Drei Minuten Fußweg liegen zwischen Elena und mir. Sie kommen mir in dem immer stärker werdendem Regen vor wie Stunden. Ich sehe sie vom Weiten auf der Treppe vor ihrer Haustür sitzen. Ein Bild liegt in ihrer Hand. Und meine Befürchtung bestätigt sich von Schritt zu Schritt.

Sie murmelt schluchzend vor sich hin. Einige Sätze kann ich verstehen. Ich setze mich neben sie auf die Kalte Steintreppe; lege meinen Arm um sie. Der weiße Briefumschlag, der aus Elenas Tasche ragt, ist mit Herzen und Blumen bemalt.

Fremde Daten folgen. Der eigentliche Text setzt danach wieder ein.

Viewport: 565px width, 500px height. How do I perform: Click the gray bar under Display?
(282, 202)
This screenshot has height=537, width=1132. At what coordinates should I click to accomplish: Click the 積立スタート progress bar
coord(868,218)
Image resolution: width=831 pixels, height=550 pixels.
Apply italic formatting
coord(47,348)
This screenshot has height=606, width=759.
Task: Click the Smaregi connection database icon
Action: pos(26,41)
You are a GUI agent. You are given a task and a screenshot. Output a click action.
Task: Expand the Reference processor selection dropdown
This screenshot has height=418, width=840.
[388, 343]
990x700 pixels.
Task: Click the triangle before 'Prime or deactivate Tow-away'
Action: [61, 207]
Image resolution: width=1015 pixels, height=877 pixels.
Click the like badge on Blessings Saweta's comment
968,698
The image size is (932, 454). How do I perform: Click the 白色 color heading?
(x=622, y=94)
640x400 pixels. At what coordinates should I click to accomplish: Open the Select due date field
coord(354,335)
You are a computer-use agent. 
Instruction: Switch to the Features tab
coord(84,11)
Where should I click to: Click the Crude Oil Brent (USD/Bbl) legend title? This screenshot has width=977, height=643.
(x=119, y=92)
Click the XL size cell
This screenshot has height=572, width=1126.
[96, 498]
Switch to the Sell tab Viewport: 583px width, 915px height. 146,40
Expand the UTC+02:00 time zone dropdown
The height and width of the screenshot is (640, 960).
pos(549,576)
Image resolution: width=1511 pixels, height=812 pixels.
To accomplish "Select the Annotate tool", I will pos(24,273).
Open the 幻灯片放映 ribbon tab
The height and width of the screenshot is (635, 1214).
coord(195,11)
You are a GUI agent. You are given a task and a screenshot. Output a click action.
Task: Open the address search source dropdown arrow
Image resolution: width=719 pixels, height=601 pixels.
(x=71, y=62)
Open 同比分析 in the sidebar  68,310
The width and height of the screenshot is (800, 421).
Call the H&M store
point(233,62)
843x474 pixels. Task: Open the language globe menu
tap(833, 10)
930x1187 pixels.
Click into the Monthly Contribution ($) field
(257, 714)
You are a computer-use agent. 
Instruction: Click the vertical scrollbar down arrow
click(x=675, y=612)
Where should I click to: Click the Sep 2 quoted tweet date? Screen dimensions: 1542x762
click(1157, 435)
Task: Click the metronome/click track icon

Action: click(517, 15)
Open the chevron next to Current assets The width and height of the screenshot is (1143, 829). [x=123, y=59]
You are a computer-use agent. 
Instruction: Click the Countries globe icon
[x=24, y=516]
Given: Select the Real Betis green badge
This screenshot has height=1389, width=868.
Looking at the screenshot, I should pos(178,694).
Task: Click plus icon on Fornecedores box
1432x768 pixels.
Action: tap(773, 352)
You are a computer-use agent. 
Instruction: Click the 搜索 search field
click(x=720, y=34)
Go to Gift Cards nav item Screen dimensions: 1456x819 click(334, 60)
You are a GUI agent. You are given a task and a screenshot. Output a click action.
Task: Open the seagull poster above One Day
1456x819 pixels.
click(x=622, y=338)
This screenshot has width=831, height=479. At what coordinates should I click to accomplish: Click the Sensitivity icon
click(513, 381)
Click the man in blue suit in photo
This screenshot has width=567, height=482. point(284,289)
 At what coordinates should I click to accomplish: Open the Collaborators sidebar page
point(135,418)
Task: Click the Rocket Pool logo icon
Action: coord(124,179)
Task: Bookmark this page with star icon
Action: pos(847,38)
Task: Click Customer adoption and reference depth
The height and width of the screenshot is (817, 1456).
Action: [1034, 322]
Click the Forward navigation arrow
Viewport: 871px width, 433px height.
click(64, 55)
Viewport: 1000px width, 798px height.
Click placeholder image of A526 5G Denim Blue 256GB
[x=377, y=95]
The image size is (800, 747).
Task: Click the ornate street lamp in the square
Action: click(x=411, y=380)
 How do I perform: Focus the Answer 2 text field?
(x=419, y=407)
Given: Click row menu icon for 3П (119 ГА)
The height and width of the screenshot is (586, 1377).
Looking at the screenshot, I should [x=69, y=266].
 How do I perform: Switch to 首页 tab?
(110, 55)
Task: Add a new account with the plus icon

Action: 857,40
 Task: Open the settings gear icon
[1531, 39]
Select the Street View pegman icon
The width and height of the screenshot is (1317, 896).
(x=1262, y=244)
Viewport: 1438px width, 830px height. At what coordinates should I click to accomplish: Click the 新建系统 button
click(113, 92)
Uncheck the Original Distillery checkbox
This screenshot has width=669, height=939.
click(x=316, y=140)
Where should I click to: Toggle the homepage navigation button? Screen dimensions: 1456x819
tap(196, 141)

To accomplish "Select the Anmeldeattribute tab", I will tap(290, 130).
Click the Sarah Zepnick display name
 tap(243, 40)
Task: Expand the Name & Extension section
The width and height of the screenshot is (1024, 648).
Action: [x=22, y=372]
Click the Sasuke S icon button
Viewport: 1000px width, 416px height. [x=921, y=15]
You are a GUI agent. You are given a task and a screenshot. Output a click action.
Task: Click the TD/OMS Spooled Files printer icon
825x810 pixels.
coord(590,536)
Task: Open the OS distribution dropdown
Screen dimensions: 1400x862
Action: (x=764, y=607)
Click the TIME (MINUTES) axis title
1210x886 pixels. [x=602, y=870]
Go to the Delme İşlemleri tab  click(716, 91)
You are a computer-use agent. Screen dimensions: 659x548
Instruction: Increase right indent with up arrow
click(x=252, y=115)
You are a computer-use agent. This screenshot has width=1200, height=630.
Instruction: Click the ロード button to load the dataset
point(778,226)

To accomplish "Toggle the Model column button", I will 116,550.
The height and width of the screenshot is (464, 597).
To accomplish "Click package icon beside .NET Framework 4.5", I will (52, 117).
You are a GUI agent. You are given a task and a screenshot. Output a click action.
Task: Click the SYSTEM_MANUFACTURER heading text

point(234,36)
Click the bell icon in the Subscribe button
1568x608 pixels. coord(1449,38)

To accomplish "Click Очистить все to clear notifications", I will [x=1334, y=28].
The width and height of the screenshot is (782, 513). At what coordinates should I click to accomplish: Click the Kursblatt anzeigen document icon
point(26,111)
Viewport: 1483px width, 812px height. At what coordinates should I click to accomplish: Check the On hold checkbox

Es herrscht eine seltsame Stille zwischen uns. Jedoch sehe ich in ihrem Gesicht, dass wir an das Gleiche denken.
Ich zünde uns eine Zigarette an. Eine letzte. Mit zittrigen Händen halte ich sie und nehme die letzten Züge. Die Asche verweht in den Sturmböen.
Gemeinsam gehen wir die ersten Schritte in Richtung Treppe. Ich versuche die Stufen zu zählen.
Dreihundertneunzehn... Dreihundertzwanzig.. Angekommen.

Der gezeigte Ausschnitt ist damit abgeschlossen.